* _Target position records_
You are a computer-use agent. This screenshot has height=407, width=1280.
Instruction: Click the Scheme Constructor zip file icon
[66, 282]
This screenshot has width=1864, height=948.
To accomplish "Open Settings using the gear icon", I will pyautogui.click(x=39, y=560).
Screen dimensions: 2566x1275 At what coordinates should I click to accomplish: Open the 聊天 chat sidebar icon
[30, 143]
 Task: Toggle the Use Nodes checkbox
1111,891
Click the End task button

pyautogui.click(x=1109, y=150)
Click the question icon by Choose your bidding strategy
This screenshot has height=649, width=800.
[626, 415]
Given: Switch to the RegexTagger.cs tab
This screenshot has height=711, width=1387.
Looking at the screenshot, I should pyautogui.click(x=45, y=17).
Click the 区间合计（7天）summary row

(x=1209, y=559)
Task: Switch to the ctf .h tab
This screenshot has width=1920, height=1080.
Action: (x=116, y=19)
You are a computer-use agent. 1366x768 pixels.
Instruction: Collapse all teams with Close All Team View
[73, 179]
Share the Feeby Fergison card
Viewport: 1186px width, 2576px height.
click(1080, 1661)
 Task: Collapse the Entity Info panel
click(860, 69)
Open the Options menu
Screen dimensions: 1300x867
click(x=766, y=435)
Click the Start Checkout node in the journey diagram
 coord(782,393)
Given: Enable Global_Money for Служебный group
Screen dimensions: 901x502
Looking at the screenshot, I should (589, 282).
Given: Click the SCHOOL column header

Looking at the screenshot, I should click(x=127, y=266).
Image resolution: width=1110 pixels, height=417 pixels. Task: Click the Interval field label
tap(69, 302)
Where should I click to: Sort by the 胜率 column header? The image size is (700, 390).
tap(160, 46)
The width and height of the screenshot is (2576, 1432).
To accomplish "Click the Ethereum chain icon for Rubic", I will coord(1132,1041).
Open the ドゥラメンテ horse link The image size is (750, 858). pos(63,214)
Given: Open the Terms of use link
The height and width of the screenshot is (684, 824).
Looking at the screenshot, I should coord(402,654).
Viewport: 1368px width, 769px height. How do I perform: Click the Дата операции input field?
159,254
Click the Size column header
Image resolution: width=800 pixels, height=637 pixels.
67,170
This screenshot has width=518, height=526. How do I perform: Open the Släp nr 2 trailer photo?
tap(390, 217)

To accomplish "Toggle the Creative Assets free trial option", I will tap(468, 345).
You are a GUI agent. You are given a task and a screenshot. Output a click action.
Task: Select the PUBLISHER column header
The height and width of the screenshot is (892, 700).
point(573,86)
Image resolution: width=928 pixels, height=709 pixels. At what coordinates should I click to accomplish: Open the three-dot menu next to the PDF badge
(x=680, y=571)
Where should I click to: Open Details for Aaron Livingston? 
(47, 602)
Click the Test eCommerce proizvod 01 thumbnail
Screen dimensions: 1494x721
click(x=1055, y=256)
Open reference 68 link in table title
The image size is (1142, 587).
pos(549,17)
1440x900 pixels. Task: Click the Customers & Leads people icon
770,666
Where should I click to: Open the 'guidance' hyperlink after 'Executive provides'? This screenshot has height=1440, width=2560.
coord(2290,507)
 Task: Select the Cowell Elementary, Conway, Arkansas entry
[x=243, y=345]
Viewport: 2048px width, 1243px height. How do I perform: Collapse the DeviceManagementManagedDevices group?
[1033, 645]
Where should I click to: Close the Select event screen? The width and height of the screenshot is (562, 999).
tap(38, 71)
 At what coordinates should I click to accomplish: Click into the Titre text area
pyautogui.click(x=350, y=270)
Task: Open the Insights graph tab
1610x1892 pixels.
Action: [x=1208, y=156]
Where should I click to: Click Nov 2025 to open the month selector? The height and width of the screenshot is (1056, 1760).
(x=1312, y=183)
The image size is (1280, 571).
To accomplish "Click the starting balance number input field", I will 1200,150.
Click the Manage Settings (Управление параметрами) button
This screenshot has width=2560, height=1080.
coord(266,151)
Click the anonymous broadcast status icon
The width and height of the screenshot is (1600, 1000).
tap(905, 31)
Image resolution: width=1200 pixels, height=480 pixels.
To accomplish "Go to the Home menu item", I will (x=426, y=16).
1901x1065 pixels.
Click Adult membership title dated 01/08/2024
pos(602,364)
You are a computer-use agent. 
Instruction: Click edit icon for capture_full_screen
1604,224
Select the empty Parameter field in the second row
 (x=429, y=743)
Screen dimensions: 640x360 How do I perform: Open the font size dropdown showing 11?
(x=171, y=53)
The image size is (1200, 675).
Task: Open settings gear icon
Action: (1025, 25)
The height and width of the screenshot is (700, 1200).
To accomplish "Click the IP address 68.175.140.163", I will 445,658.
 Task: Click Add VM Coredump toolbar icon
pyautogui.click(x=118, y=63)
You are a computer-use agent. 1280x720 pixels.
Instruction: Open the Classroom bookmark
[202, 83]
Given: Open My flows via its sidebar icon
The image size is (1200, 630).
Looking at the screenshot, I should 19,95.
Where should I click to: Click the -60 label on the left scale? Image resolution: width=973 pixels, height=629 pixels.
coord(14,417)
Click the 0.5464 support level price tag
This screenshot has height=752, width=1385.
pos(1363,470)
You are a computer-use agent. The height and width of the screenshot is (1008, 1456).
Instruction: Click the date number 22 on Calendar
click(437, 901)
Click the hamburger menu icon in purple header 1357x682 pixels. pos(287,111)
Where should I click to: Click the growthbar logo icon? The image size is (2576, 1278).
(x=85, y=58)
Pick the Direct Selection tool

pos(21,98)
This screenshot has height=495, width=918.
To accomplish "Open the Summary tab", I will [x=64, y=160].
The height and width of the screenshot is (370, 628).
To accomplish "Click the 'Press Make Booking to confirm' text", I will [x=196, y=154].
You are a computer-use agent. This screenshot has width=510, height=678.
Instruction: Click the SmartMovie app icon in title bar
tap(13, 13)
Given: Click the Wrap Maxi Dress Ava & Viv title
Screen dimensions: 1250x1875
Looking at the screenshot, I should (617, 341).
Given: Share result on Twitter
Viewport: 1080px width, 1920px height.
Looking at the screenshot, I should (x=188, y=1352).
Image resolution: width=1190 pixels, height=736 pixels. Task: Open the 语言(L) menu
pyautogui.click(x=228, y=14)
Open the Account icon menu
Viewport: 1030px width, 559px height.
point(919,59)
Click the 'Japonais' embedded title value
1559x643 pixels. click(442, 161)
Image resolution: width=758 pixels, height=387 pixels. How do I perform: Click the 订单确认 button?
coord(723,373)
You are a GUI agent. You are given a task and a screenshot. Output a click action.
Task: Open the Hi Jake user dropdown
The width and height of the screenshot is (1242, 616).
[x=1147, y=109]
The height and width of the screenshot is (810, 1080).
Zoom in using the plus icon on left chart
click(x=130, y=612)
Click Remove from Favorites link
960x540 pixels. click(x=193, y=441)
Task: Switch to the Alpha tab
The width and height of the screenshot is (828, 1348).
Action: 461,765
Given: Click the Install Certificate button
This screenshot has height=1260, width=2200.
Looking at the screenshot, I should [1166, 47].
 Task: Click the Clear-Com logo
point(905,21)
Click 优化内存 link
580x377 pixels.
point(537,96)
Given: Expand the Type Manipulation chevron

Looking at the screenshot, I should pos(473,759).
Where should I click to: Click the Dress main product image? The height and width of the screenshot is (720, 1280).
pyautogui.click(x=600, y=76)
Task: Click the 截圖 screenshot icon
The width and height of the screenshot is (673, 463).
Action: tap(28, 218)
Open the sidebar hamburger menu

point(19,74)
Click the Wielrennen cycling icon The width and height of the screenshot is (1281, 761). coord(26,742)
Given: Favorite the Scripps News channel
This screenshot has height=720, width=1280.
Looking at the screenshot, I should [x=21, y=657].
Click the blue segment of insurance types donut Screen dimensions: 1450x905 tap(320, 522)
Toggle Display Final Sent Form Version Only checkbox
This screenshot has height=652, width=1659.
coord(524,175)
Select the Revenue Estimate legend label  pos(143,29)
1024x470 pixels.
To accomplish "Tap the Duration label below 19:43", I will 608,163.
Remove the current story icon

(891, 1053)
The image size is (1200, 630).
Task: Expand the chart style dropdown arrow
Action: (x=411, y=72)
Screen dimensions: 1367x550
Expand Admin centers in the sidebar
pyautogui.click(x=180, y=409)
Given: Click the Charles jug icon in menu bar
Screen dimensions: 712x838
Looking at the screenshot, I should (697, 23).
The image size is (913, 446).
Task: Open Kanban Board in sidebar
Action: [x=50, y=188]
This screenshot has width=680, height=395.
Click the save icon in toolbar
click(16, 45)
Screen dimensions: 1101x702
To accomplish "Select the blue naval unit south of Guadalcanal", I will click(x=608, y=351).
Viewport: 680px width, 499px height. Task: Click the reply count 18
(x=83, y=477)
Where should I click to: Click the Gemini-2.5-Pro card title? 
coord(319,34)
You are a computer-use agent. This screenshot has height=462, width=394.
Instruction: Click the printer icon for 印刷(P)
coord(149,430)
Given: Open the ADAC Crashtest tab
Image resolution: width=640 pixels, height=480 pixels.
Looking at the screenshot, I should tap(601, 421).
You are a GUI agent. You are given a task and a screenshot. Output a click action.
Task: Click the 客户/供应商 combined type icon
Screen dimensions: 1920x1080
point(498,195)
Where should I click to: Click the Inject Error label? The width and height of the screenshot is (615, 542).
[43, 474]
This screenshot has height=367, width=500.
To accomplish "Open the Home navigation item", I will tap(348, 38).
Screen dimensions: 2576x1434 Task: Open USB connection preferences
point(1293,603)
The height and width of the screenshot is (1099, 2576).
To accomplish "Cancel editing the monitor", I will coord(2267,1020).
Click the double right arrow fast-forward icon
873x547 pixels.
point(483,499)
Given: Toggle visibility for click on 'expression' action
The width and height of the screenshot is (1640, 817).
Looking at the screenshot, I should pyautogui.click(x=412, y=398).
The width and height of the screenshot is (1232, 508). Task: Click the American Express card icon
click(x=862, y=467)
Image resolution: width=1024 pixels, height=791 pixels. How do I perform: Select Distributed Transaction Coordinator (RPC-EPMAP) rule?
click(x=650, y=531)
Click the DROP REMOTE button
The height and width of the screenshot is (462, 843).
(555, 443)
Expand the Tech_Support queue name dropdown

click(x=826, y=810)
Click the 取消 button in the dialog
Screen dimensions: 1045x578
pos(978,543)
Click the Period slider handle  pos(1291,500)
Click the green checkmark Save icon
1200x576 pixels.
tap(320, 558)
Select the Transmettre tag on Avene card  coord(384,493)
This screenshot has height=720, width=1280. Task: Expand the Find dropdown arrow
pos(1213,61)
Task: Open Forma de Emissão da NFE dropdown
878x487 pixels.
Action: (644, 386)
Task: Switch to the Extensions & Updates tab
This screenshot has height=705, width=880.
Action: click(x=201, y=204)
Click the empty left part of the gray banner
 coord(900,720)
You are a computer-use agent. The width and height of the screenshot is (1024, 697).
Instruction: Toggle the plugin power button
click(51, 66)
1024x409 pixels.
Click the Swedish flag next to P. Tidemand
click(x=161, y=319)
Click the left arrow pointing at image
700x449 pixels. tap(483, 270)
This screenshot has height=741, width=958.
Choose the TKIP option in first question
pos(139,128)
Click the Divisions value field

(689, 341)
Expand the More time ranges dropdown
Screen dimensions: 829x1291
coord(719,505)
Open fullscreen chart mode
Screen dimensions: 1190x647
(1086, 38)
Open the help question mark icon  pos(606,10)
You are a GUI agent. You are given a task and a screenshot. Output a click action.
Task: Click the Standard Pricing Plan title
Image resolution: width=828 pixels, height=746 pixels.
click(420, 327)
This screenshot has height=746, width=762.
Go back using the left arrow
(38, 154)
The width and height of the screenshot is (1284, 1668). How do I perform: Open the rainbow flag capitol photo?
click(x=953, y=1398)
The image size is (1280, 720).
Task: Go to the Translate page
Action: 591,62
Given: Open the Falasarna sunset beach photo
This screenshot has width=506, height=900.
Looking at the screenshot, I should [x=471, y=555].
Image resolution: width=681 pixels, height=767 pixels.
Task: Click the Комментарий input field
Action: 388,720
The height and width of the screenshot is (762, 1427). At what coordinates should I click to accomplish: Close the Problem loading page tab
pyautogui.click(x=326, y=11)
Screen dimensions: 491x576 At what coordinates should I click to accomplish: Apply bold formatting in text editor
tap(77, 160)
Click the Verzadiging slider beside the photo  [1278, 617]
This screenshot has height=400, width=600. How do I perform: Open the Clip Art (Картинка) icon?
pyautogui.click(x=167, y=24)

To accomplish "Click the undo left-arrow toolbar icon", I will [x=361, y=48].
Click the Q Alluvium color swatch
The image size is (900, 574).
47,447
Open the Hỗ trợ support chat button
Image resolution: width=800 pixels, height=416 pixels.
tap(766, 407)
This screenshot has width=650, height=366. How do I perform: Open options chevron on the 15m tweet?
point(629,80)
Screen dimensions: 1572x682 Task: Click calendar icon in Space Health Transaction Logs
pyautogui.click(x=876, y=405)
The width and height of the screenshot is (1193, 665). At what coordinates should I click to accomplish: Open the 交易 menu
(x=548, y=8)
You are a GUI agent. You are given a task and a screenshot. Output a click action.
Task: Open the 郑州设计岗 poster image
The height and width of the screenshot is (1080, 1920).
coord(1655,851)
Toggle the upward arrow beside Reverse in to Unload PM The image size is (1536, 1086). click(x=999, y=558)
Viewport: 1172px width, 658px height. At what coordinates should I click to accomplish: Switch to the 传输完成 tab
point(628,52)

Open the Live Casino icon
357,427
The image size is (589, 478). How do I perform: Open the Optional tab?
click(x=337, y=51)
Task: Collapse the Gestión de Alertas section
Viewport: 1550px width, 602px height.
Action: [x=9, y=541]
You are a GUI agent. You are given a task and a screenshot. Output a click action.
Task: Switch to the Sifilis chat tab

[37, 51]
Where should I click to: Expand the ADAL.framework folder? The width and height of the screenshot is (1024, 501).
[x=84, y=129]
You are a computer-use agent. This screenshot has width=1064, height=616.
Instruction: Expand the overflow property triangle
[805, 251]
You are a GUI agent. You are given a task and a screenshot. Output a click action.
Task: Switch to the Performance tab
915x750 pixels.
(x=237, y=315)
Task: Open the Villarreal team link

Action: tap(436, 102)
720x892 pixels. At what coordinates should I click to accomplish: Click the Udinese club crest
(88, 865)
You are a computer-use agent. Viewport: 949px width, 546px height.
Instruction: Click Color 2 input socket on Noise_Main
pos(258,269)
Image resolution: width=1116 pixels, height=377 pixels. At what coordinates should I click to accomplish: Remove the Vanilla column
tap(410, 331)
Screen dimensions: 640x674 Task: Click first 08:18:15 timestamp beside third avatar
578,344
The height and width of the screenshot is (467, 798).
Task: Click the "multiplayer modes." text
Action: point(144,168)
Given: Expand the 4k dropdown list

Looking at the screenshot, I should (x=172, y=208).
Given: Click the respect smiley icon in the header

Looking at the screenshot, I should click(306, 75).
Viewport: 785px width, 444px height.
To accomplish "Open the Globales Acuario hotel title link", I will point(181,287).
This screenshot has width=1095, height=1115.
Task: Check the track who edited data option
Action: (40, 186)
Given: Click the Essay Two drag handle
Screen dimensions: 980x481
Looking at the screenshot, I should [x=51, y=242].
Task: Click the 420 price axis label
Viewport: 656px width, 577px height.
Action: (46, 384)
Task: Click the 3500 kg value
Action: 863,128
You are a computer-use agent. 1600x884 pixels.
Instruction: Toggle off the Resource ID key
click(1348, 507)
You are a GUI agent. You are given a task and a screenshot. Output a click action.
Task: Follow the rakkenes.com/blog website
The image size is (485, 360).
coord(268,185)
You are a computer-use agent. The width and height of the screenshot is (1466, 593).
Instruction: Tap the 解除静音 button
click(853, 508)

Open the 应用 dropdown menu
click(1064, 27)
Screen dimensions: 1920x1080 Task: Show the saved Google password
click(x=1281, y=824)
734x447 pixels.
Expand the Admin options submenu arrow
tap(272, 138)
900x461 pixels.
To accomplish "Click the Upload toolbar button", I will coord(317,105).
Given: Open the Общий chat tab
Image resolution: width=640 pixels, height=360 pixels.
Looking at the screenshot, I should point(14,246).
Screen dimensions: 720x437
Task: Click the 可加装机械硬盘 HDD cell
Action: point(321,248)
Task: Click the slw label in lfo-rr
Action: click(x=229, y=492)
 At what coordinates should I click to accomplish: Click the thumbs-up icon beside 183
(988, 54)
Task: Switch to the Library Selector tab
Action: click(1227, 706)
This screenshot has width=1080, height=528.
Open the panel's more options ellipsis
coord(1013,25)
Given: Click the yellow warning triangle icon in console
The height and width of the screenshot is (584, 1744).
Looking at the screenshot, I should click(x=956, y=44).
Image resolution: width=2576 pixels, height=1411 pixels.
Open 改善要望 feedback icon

* _Problem statement_
Convert the records, from the first line up to and including the line with "Open the ドゥラメンテ", into a Markdown table with the columns Row and Line. Number each line and leave out blank lines.

* _Expected answer_
| Row | Line |
|---|---|
| 1 | You are a computer-use agent. This screenshot has height=407, width=1280. |
| 2 | Instruction: Click the Scheme Constructor zip file icon |
| 3 | [66, 282] |
| 4 | This screenshot has width=1864, height=948. |
| 5 | To accomplish "Open Settings using the gear icon", I will pyautogui.click(x=39, y=560). |
| 6 | Screen dimensions: 2566x1275 At what coordinates should I click to accomplish: Open the 聊天 chat sidebar icon |
| 7 | [30, 143] |
| 8 |  Task: Toggle the Use Nodes checkbox |
| 9 | 1111,891 |
| 10 | Click the End task button |
| 11 | pyautogui.click(x=1109, y=150) |
| 12 | Click the question icon by Choose your bidding strategy |
| 13 | This screenshot has height=649, width=800. |
| 14 | [626, 415] |
| 15 | Given: Switch to the RegexTagger.cs tab |
| 16 | This screenshot has height=711, width=1387. |
| 17 | Looking at the screenshot, I should pyautogui.click(x=45, y=17). |
| 18 | Click the 区间合计（7天）summary row |
| 19 | (x=1209, y=559) |
| 20 | Task: Switch to the ctf .h tab |
| 21 | This screenshot has width=1920, height=1080. |
| 22 | Action: (x=116, y=19) |
| 23 | You are a computer-use agent. 1366x768 pixels. |
| 24 | Instruction: Collapse all teams with Close All Team View |
| 25 | [73, 179] |
| 26 | Share the Feeby Fergison card |
| 27 | Viewport: 1186px width, 2576px height. |
| 28 | click(1080, 1661) |
| 29 |  Task: Collapse the Entity Info panel |
| 30 | click(860, 69) |
| 31 | Open the Options menu |
| 32 | Screen dimensions: 1300x867 |
| 33 | click(x=766, y=435) |
| 34 | Click the Start Checkout node in the journey diagram |
| 35 |  coord(782,393) |
| 36 | Given: Enable Global_Money for Служебный group |
| 37 | Screen dimensions: 901x502 |
| 38 | Looking at the screenshot, I should (589, 282). |
| 39 | Given: Click the SCHOOL column header |
| 40 | Looking at the screenshot, I should click(x=127, y=266). |
| 41 | Image resolution: width=1110 pixels, height=417 pixels. Task: Click the Interval field label |
| 42 | tap(69, 302) |
| 43 | Where should I click to: Sort by the 胜率 column header? The image size is (700, 390). |
| 44 | tap(160, 46) |
| 45 | The width and height of the screenshot is (2576, 1432). |
| 46 | To accomplish "Click the Ethereum chain icon for Rubic", I will coord(1132,1041). |
| 47 | Open the ドゥラメンテ horse link The image size is (750, 858). pos(63,214) |